Provided information:
========

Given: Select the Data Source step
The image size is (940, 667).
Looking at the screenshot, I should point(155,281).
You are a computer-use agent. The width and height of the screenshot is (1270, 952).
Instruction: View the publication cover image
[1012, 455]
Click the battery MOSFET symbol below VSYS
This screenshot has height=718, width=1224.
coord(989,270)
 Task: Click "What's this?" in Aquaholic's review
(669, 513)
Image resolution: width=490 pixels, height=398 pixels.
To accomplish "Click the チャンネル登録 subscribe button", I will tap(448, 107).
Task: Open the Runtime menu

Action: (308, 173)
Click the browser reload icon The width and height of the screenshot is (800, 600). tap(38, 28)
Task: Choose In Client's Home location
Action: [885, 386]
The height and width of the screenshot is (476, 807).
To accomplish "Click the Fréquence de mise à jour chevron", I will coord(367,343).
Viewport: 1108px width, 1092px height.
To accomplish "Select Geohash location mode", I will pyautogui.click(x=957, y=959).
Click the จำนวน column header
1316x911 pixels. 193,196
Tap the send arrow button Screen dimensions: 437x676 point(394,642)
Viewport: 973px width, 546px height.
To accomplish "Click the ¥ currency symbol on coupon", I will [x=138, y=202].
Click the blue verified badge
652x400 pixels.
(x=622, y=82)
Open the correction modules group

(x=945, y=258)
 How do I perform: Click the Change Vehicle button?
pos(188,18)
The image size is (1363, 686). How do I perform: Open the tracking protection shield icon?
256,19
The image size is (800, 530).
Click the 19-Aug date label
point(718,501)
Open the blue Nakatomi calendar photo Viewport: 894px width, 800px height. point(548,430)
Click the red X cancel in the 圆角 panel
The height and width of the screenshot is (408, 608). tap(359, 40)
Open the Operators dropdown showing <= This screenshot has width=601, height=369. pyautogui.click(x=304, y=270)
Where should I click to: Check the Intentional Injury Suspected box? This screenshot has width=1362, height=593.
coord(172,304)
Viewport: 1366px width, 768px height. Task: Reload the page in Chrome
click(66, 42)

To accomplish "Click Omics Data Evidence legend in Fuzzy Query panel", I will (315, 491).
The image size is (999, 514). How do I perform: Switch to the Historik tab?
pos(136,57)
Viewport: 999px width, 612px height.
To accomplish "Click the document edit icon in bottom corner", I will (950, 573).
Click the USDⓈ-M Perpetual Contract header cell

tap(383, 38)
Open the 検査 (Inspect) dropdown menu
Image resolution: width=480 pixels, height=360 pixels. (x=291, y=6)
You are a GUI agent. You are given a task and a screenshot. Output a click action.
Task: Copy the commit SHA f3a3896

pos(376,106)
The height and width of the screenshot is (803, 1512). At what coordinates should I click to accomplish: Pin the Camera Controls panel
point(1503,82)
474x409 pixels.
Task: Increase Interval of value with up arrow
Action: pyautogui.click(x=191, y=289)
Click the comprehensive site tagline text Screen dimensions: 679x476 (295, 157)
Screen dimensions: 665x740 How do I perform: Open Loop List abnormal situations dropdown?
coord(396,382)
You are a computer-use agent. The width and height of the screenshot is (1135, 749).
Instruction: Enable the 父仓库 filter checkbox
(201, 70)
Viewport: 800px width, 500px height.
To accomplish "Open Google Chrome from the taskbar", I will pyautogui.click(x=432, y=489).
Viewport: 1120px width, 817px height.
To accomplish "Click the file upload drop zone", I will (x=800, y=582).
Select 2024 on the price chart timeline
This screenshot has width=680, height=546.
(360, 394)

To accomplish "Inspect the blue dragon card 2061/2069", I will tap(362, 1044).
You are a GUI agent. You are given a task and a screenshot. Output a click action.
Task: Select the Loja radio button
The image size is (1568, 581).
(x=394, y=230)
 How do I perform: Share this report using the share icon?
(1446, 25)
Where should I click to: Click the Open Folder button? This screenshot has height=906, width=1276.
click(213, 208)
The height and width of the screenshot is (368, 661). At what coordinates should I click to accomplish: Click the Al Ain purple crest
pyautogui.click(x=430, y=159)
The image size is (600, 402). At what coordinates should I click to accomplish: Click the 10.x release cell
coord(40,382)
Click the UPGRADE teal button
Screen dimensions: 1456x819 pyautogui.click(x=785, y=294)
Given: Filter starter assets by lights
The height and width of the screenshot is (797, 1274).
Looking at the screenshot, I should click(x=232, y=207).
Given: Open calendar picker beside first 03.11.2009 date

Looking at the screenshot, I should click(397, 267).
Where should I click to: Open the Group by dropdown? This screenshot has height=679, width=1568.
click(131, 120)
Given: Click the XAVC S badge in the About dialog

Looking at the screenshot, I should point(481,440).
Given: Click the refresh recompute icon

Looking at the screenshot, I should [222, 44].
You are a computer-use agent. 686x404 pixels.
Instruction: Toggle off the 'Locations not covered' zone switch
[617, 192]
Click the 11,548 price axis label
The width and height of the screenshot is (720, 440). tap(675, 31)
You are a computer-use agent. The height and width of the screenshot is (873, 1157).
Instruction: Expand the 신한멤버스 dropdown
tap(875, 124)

========

Required work:
Look over the listing. Pull out every line with the string "Data" in it.

Exercise result:
Given: Select the Data Source step
To accomplish "Click Omics Data Evidence legend in Fuzzy Query panel", I will (315, 491).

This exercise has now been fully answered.